Financial Performance Highlights
Q4 FY26 Performance:
- Total Income: ₹63.23 crores (compared to ₹52 crores in Q4 FY25)
- Profit After Tax: ₹0.47 crores
FY26 Full Year Performance:
- Total Income: ₹232 crores (compared to ₹199 crores in FY25)
- Profit After Tax: ₹1.34 crores (compared to ₹1.25 crores in FY25)
- Net Interest Margin: 13.9%
- Operating Expense Ratio: 12.8%
- Gross NPA: 3.59% (compared to 6.61% in FY25)
- Net NPA: 1.75% (compared to 3.42% in FY25)
- Credit Cost: 3.32% (compared to 3.43% in FY25)
- Capital Adequacy Ratio: 29.48%
- AUM: ₹893 crores (6% growth, though declined due to ARC transaction)
Strategic and Operational Updates
Portfolio Quality Improvement:
- Collection efficiency improved to 93.5% overall
- Current bucket (X bucket) efficiency improved to over 99.4% in March from 99% in January
- Resolution rates in bucket 1 (30-60 days) improved to over 70%
- Resolution rates in bucket 2 (60-90 days) improved to over 75%
- Steady reduction in monthly bounce rates observed
Portfolio Mix Transition:
- Secured loans now constitute 68% of AUM (including 5% unsecured loans backed by first loss default guarantee)
- Significant increase from 45% secured portfolio last year
- Target of nearly 80% secured AUM by March 2027
- Secured disbursements increased to 67% from 49% last year
- Average ticket size in secured loans now ₹6 lakhs, moving to ₹8-9 lakhs run rate
New Business Initiatives:
- Launched renewable energy loans in April 2026
- April disbursement: ₹50 lakhs
- May disbursement: 10x growth (approximately ₹5 crores)
- Target: 10% of AUM by March 2027
- Solar loans focus on MSME solarization (atta chakki, oil expellers, jaggery units, telecom towers)
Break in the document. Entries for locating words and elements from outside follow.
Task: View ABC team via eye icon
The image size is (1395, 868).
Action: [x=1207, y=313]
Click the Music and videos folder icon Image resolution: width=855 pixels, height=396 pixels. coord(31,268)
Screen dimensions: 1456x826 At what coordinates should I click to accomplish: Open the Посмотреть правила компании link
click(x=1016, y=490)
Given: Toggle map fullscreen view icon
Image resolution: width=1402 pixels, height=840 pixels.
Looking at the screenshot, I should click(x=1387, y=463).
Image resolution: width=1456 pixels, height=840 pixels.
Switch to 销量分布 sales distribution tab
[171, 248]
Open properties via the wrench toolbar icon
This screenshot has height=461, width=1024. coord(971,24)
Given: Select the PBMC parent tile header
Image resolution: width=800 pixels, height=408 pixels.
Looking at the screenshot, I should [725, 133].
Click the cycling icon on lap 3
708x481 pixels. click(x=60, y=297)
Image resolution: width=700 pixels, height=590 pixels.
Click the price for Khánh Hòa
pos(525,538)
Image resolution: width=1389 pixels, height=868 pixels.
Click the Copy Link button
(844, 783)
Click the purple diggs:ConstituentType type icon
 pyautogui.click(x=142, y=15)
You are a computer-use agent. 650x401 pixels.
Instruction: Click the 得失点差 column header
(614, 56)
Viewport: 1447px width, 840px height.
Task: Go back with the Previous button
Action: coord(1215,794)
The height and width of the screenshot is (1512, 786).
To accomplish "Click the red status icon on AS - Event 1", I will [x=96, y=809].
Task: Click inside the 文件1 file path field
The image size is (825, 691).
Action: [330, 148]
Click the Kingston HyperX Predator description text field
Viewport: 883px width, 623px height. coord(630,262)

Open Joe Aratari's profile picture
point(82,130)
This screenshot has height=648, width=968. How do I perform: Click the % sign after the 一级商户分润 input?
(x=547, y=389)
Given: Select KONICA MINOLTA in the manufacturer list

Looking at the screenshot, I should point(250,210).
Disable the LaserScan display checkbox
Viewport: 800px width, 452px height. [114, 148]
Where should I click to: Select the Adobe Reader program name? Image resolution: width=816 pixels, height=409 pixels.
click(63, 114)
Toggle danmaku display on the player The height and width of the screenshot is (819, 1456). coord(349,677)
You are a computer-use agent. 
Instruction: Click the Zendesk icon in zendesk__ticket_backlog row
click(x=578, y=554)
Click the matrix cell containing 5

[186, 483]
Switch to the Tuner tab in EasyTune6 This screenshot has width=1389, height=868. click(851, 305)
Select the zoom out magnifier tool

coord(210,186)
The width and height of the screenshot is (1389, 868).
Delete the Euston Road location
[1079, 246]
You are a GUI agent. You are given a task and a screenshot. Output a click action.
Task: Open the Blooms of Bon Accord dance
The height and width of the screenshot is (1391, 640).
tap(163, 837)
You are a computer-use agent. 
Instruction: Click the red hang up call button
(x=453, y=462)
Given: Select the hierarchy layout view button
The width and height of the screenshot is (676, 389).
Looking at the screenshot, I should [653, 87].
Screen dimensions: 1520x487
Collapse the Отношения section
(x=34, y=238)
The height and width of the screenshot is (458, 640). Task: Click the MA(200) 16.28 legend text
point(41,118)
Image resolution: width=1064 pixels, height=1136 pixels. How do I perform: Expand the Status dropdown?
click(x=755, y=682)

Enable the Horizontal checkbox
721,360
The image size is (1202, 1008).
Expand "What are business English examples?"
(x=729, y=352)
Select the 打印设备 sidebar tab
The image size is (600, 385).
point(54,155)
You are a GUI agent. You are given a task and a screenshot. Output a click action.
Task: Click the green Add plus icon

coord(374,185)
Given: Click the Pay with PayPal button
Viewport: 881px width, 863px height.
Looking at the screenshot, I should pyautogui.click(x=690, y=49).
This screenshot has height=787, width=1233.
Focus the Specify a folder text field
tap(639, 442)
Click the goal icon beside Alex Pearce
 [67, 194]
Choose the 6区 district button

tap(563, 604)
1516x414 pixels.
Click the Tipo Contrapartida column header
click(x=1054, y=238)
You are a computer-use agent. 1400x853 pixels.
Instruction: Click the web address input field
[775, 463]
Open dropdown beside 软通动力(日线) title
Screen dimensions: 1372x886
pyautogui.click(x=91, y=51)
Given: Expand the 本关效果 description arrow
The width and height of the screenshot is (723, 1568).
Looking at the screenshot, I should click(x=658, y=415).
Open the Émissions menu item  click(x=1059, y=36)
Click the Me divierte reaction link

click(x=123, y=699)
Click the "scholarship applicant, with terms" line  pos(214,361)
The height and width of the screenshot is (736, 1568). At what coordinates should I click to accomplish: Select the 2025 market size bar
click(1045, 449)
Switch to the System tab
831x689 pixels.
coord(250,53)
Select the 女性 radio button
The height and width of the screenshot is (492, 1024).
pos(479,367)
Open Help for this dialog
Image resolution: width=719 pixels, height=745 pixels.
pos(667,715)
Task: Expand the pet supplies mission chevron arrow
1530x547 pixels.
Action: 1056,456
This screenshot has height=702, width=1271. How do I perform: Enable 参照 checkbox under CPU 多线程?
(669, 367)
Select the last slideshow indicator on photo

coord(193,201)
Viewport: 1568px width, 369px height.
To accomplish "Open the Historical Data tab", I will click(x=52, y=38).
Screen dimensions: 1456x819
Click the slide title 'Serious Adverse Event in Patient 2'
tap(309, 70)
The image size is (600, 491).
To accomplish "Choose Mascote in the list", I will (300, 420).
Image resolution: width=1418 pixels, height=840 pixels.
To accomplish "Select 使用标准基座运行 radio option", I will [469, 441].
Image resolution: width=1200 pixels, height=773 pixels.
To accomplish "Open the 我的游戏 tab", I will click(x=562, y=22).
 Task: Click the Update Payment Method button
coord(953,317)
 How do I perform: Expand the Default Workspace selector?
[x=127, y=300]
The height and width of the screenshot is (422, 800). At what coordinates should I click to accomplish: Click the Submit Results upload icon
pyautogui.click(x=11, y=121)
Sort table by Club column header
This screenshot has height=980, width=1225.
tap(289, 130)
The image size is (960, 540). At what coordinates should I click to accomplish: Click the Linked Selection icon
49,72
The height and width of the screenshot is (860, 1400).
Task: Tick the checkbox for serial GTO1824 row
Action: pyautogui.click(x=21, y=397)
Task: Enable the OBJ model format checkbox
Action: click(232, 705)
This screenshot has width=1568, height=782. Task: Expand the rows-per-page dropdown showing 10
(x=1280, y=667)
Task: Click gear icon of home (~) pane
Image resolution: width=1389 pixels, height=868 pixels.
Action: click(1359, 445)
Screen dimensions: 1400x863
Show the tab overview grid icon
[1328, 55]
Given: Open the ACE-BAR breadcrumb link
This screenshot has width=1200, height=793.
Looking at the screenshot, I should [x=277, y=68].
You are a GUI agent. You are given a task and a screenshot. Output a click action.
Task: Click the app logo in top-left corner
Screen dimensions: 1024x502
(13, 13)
- Planning digital lending initiative starting next month
Branch Network Strategy:
- Operating across 12 states
- Consolidating branch network rather than expanding
- Moving branches from deep rural to Tier 1 locations (e.g., opened branches in Bangalore peripheries, Jaipur)
- No new state expansion planned for FY27
Technology Enhancements:
- Recently launched in-house LOS platform "Moneyboxx One"
- Sikka app for operational efficiency
- ML and AI-enabled underwriting through Cattle AI platform
- Digital collection platform MB Collect
- Technology improving turnaround time and field productivity
Partnership Developments:
- Rabo Foundation: 3.3% first loss default guarantee support
- Shell Foundation: 10% second loss fees guarantee after initial 3% loss coverage for green asset loans
- Other partnerships with Gates Foundation, Water.org, Accion
- Exploring additional strategic partnerships
- Targeting 20-25% monthly business through direct partnerships
Growth Outlook and Targets
FY27 Guidance:
- Projected 43-44% AUM growth for FY27
- Month-on-month disbursement growth expected starting May/June 2026
- Credit cost expected to reduce below 2% (from 3.32% in FY26)
- Focus on improving return on assets and ROE through opex reduction and AUM growth
Funding Strategy:
- Capital position comfortable with 29.48% CAR
- Exploring co-lending partners in secured space
- Potential equity raise in second half of FY27 (historical pattern of raising equity every year)
Product Details
Solar Loans:
- Tenure: 4 years
- Target customers: Operators with agri land/businesses (atta chakki, oil expeller, RO water plants, sheet metal fabrication)
- Average ticket size: ₹4 lakhs
- Interest rate: 22-22.5%
- Overall yield: 23-24% including fees
- Classification: Secured lending
- No sales cost incurred (direct leads through partners)
Digital Lending:
- Planned launch in coming months
- Will be unsecured lending
- Starting small with gradual increase
Risk Factors and Challenges
Industry Context:
- Lending industry faced challenges over last 18-24 months, especially in microfinance and unsecured lending segments
- MFI guardrails in July 2024 impacted ecosystem
- Stress extended to secured lending markets, particularly small ticket size, self-employed and micro enterprise financing
Company Specific:
- Higher employee costs as percentage of AUM (37-38%) due to low AUM base
- Team restructuring with experienced hires from larger companies
- Need for AUM growth to justify team structure and reduce opex ratio
- Portfolio seasonality with weaker April-June period
Management Commentary
The company characterized FY26 as "a year of transition, correction and strengthening" with a challenging operating environment. Management emphasized their focus on disciplined underwriting, operational efficiency, and building a stronger foundation for long-term scalable growth. They expressed confidence in improving portfolio quality trends and achieving targeted growth in FY27 through strategic initiatives including secured lending focus, technology deployment, and partnership programs.